The humiliated of the planet
wouldn’t tolerate
something that can go virtually unnoticed in the US, when a President
by the name of George W. Bush can say, "If this were a dictatorship,
it’d be a heck of a lot easier, just so long as I’m
the dictator." And with statements like that in mind, Hugo
Chávez is considered a dictator and the US media goes along
with it, refusing to show the poor of Venezuela once considered
rejects of the market and if anything troublemakers that had to
be contained when they got uppity and came out of the slums into
the streets of downtown Caracas in the late eighties in protest
of belt-tightening measures dictated by the International Monetary
Fund: government forces murdered hundreds. The government was a "democratic" one,
yet it took its cues from people from away, as we say up here Maine.
The US supported the government.

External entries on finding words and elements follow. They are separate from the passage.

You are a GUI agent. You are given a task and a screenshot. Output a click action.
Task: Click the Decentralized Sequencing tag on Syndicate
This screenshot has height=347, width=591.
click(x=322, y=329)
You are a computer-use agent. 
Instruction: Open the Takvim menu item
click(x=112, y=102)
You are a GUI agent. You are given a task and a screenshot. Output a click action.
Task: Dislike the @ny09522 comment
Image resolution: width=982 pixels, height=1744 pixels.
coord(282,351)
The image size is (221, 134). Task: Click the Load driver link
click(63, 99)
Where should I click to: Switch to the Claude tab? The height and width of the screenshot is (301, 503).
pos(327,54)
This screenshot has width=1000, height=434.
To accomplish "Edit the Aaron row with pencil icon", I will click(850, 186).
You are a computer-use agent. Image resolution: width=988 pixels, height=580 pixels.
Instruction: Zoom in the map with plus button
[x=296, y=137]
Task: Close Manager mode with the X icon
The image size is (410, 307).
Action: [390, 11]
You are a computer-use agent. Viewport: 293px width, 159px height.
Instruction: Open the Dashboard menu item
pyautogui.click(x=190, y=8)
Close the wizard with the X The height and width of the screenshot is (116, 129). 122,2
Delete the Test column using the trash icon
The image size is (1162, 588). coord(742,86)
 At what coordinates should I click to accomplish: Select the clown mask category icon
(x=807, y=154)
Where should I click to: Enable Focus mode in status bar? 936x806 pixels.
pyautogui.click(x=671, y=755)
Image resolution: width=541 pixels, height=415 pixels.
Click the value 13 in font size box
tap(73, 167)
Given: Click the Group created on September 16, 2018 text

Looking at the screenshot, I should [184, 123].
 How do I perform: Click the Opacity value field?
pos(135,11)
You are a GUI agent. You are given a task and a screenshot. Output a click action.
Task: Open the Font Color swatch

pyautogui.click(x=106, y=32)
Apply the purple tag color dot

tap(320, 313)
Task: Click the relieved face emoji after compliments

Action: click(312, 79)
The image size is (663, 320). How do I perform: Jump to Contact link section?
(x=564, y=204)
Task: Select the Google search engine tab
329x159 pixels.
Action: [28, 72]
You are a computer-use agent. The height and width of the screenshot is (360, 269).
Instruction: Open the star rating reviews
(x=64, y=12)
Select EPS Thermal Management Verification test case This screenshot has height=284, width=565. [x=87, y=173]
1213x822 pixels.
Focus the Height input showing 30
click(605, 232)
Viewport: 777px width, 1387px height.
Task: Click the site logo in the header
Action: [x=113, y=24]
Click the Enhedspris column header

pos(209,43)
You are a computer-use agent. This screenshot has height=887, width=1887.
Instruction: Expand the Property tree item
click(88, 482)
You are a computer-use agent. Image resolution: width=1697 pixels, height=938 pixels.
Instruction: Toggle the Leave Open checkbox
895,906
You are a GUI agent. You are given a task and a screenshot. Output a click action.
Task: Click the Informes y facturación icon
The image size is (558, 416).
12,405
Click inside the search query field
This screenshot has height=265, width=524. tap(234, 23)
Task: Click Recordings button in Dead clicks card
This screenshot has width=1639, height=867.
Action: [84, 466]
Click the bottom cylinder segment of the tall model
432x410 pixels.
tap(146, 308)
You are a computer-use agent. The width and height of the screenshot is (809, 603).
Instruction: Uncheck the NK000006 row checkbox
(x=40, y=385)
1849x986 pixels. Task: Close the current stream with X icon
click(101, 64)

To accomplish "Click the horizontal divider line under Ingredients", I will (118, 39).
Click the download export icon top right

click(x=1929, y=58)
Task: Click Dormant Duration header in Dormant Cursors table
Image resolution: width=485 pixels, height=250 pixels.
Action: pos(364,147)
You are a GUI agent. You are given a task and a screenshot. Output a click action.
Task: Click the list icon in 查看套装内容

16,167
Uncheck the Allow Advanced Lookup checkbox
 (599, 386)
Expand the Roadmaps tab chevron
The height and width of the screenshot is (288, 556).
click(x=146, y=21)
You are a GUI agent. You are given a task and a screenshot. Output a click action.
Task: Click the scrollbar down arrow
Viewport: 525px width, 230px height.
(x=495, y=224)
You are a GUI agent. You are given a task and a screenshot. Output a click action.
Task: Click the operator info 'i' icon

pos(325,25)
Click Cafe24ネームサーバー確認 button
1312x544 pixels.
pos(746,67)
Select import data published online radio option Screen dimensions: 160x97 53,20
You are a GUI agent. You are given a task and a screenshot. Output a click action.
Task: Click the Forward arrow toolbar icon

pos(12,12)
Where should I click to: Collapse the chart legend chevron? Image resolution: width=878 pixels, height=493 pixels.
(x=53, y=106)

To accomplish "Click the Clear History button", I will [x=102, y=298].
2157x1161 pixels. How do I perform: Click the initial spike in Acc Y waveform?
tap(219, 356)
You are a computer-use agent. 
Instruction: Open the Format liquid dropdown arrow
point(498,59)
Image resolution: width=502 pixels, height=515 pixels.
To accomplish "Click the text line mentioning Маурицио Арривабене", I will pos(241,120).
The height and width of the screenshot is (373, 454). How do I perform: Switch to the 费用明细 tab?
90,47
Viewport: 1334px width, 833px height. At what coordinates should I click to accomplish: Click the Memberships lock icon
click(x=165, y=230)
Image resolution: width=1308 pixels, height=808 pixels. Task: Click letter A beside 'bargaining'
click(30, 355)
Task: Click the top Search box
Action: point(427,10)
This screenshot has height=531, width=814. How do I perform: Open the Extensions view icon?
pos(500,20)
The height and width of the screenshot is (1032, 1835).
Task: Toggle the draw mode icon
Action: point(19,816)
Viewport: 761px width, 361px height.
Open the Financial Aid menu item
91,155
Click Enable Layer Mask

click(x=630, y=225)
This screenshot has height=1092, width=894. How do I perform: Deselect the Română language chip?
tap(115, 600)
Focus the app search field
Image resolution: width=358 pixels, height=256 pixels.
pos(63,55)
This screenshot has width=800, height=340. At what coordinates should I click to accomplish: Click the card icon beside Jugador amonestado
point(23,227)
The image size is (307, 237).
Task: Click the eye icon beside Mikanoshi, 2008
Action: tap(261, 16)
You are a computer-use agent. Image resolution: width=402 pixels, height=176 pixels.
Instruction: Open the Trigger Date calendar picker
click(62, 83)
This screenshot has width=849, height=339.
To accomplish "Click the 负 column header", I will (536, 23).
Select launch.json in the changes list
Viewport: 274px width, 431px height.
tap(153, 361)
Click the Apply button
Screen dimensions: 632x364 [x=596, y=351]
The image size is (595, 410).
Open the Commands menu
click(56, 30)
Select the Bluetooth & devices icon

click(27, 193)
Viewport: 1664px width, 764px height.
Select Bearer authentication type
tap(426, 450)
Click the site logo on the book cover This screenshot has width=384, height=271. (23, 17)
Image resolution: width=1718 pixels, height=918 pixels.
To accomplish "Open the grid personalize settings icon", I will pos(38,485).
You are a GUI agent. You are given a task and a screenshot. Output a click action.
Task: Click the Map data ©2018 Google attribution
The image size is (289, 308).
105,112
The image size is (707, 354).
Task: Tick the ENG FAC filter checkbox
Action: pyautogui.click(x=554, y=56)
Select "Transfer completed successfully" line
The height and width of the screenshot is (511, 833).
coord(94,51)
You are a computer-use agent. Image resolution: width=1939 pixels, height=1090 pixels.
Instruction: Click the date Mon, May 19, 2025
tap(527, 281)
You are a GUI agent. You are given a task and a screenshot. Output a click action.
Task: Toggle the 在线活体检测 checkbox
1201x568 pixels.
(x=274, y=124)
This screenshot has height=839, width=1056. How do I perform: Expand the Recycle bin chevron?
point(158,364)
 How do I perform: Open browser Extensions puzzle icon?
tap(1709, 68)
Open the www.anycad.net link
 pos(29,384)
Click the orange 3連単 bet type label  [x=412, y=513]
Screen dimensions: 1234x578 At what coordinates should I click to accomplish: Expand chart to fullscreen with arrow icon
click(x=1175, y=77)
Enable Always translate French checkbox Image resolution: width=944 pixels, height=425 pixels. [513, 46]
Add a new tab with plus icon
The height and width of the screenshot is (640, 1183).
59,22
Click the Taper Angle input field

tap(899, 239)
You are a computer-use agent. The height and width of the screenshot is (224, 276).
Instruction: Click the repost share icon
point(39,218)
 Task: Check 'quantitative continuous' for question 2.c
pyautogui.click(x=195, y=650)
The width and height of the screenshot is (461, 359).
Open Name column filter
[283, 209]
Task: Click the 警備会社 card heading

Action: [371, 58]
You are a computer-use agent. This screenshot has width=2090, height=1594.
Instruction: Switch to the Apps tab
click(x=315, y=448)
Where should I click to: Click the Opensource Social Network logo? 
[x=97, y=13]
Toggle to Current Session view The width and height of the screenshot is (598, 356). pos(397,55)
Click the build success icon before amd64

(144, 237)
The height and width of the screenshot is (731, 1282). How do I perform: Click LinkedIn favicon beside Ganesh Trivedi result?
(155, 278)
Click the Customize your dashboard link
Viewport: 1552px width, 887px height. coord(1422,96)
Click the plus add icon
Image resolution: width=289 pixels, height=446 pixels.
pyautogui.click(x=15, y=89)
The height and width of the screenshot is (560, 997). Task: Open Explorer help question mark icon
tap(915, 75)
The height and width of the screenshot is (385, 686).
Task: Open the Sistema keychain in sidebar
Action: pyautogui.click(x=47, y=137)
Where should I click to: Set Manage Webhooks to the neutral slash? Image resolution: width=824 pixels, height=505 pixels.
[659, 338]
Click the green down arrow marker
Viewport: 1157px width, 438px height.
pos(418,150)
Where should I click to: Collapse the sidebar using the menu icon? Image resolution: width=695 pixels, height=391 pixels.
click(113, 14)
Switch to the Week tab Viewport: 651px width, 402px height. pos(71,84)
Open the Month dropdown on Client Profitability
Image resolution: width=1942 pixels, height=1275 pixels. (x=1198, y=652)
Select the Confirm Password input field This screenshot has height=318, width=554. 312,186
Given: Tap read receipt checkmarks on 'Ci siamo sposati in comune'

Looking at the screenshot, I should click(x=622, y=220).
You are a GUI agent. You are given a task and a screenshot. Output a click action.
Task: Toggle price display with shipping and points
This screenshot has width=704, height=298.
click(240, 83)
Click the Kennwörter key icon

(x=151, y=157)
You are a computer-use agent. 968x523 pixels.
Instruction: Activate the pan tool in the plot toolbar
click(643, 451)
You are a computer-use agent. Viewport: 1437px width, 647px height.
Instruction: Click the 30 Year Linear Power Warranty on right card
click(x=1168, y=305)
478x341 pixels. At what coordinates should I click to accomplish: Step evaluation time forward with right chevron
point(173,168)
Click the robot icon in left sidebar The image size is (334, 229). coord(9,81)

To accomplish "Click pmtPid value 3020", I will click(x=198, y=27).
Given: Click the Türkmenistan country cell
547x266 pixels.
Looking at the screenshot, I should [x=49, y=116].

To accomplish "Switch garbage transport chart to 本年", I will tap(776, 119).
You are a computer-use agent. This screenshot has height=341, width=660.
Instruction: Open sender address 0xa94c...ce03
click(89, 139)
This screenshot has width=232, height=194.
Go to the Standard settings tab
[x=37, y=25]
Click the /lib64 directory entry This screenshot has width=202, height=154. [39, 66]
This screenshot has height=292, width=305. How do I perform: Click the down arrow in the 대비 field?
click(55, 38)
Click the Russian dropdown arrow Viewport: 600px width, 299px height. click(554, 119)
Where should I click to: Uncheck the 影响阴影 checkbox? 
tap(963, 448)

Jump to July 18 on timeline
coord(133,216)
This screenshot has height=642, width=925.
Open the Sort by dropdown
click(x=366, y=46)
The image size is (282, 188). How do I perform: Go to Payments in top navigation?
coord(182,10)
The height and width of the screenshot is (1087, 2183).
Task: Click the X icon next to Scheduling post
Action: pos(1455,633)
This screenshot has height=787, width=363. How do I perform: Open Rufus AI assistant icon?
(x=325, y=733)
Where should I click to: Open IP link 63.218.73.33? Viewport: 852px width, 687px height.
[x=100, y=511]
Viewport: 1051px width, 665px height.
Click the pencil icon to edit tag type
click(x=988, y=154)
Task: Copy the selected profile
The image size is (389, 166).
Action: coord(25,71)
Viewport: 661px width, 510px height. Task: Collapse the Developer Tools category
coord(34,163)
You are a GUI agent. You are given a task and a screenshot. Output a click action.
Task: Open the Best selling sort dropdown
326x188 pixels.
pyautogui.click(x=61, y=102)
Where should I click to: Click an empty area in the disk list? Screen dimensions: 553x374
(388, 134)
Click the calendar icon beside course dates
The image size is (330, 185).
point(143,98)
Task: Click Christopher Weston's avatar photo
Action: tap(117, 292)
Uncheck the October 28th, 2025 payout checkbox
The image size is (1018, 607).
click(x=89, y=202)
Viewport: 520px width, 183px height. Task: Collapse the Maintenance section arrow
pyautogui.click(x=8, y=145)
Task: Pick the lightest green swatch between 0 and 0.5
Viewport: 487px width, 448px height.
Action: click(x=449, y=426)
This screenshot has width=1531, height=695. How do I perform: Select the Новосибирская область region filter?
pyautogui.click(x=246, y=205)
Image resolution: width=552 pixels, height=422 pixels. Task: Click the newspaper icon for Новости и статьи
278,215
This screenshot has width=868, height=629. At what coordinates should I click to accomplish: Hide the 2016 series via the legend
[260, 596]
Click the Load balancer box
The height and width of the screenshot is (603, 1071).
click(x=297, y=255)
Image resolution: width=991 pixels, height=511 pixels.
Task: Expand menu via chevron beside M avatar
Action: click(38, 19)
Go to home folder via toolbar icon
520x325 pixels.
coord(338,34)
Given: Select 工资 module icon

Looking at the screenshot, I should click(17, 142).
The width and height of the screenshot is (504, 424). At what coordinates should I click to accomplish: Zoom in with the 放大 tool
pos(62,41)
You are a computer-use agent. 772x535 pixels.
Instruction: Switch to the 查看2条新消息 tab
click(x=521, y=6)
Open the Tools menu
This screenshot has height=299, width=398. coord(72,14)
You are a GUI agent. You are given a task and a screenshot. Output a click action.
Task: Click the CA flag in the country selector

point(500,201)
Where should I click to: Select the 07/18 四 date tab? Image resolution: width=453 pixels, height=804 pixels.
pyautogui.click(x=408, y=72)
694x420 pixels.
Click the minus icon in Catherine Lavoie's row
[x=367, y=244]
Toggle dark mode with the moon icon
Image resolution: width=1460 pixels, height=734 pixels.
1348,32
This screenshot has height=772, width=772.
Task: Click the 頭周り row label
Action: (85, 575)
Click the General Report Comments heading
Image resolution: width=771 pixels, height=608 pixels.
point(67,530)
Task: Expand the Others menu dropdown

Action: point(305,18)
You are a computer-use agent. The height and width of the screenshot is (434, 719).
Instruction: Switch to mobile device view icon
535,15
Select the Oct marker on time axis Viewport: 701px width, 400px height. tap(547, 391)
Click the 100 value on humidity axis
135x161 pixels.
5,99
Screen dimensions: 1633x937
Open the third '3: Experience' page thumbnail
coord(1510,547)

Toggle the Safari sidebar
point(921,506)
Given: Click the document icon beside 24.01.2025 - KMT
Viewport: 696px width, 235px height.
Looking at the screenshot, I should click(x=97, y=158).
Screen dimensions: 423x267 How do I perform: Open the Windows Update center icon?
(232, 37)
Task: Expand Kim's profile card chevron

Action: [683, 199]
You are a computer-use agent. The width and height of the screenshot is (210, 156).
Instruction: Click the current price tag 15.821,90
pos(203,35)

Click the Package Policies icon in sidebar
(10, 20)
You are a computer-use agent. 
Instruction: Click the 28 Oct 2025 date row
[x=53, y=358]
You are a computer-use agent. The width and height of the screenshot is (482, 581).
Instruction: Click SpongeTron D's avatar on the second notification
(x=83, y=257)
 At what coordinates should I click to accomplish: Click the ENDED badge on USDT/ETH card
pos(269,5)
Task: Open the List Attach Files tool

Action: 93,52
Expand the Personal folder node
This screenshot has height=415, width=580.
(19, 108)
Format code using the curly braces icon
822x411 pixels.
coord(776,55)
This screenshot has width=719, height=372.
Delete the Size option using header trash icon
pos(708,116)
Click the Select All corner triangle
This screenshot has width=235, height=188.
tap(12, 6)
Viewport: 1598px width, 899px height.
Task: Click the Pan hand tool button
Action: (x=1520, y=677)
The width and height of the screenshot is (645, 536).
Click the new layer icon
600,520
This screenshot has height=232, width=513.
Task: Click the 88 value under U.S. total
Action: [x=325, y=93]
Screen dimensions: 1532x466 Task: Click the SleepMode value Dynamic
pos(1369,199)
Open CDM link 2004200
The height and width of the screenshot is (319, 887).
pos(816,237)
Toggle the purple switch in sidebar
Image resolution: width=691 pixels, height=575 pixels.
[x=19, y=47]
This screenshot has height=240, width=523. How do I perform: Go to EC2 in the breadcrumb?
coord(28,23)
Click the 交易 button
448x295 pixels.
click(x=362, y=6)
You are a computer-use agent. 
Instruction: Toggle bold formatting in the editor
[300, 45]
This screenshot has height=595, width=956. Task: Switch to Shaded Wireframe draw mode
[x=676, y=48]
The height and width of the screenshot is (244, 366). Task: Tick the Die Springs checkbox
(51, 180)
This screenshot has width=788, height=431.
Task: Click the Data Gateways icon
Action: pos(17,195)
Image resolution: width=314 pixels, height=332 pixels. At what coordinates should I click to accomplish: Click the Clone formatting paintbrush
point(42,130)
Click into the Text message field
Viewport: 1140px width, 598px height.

Good governance meant to be aligned
with the fundamentals of the market; the role of government is
to serve the interests of transnational corporations and with the
victory of financial capital over industrial capital it’s
now banks and brokerage firms who carry the weight and muscle of
the capitalist system and create the havoc and wealth.
Venezuelans aren’t asking the question:
what do we do? The oil rich country, contrary to other spots
on the planet where "black gold" means blood and violence, supports
the poor - even the impoverished in Maine and Massachusetts get
assistance from
Venezuelan owned Citgo. It’s an unheard of political posture in our
own country: oil barons got $6 billion in tax write-offs - none
of it got to the poor, never mind the unheard of profits. Meanwhile,
in Venezuela
over thirty percent of the state owned oil company profits go
to the poor to satisfy health, food, education and employment
needs.
What a blessing that Venezuelans
aren’t asking those in the north what to do - if they did they wouldn’t
be taking the lead in opening up new ways to invest oil wealth
that now gets to the poor throughout Latin America and the US.
Venezuela is moving away from dependence on the dollar as are
other resource
rich
Latin American countries. One of the reasons for the hope in
Latin America is that much of the FDI, foreign direct investment,
is coming
from the region itself to the tune of about 35%. They’re doing this
because models imposed upon them by the US have meant humiliation
and death, brought about situations where parents bury their
children, where populations live on $2 a day, where for decades
as one
Venezuelan
told me, he had no idea that there was even any oil in the country;
now the wealth touches his life and the lives of others who work
on a cooperative farm with him subsidized by the government.
Speculative capital isn’t a priority in a vision that
imagines "Socialism for the 21st Century". Money is meant to be invested
in something concrete that produces jobs, food, homes, health facilities
and education. "Money wasn’t made to create interest in a bank," said
Chávez in his Sunday conversation with the people on the program Olá Presidente,
Hello President, "it’s meant to be used in society for the benefit of people."
Much more to be said, but Rob Herbert has a point when he says "Democracy is a breeze during good times. It’s when the storms are raging that citizenship is put to the test. And there’s a hell of a wind blowing right now."
Exciting times we live in. Let’s
take our lead from the poor - stop asking what to do and get
out there and do what needs doing. We might then feel the breeze
of democracy blowing, and we’ll feel the difference and see it in our
relationships with one another as everyone begins to stand tall
and take delight
in the presence of others reinventing the world they live in
and doing it with the excluded of the planet in mind.